O primeiro volume se encerra após a derrota de Lula na eleição de 1982, para governador de São Paulo. Pensa, então, em desistir da política, mas é convencido do contrário, segundo o biógrafo, por Fidel Castro. O leitor não achará as campanhas presidenciais de Lula. Ainda ficará para o segundo volume o escândalo de corrupção nas prefeituras do PT detonado pelas revelações de Paulo de Tarso Venceslau. Ali também não há mensalão ou Lava Jato.
Mas isso não significa que o autor não tenha opinião sobre esses fatos. Para Morais, “houve promiscuidade e corrupção nos governos petistas, mas Lula foi alvo de perseguição feita por Moro e pela imprensa”. Ele busca apresentar dados para medir a quantidade de manchetes desfavoráveis ao ex-presidente. Mas o escritor, que viajou com Lula para dezenas de países a fim de entrevistá-lo durante os voos, não compara os dados de Lula com os de manchetes sobre outros políticos que experimentaram dissabores, como José Sarney durante a Operação Boi Barrica ou os atos secretos do Senado, ou Fernando Collor na Lava Jato ou mesmo Michel Temer, preso após deixar a Presidência.
MARINHA
Como revelação, o livro traz informações obtidas em documentos da Marinha, que mostram que a decisão de prender Lula em 1980 foi tomada pelo Exército, que planejava um arrastão para deter lideranças de oposição identificadas com os comunistas.
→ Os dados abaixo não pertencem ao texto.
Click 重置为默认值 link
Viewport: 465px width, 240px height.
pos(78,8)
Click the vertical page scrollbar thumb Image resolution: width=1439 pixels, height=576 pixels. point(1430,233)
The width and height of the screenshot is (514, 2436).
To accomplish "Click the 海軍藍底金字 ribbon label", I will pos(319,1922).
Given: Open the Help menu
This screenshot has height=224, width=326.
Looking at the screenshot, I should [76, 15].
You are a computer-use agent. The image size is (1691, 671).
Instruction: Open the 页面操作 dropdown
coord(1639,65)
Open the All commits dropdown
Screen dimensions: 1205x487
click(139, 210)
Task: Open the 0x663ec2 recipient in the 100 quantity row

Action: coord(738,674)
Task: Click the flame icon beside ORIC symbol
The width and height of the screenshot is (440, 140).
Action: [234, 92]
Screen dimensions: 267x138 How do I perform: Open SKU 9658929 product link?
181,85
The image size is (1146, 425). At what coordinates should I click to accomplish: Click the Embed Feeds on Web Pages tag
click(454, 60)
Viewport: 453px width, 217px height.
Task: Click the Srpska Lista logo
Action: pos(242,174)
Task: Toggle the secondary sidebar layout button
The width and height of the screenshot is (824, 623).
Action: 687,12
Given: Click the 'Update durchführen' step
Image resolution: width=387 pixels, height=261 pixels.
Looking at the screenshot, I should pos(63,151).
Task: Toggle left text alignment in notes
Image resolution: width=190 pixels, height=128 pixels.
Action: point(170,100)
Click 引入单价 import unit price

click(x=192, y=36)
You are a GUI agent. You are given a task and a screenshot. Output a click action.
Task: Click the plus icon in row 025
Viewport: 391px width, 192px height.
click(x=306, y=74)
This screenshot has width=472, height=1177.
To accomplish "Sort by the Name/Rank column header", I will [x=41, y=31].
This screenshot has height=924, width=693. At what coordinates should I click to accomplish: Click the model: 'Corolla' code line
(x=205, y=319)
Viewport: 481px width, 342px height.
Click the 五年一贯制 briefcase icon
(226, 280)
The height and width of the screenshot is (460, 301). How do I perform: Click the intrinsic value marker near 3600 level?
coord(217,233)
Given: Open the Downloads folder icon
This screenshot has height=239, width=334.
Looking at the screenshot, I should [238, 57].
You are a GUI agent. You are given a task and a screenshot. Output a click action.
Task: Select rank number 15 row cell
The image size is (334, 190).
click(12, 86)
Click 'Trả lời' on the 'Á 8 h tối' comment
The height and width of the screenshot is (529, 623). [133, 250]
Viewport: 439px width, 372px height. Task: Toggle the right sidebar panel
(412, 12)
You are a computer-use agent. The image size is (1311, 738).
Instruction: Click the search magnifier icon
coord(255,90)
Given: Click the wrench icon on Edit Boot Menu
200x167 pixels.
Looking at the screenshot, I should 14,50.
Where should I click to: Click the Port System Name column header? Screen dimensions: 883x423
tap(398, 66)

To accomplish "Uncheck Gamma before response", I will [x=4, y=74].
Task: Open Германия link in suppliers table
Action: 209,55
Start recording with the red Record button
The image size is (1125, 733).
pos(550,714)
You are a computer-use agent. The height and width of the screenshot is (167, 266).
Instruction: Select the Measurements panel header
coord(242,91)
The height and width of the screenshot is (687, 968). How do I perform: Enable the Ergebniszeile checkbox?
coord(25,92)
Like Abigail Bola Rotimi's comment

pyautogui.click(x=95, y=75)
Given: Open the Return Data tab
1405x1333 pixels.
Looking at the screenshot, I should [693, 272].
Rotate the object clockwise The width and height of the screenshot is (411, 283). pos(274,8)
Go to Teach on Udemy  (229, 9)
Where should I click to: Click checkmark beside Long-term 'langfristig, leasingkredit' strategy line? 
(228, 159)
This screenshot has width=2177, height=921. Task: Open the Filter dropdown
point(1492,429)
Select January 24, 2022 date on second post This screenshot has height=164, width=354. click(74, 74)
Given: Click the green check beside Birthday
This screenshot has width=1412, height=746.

Por fim, Morais entrevista nesse primeiro volume dezenas de fontes, a imensa maioria amigas e aliadas de Lula.
Faltou dar voz aos adversários e aos que investigaram o ex-presidente, pois só com as mais variadas fontes o biógrafo pode ter a pretensão de saber mais da vida de seu personagem do que o próprio biografado. O escritor promete fazê-lo no segundo volume, ouvindo Antonio Palocci, Fernando Collor e Fernando Henrique. Seria necessário acrescentar Deltan Dallagnol e Sérgio Moro à lista. Só então o leitor saberá se não foi uma ilusão buscar conhecer a vida de Lula por meio de uma biografia. Por enquanto, até que as urnas se fechem, fica a versão dos militantes e de um jornalista que tem lado.
As informações são do jornal O Estado de S. Paulo.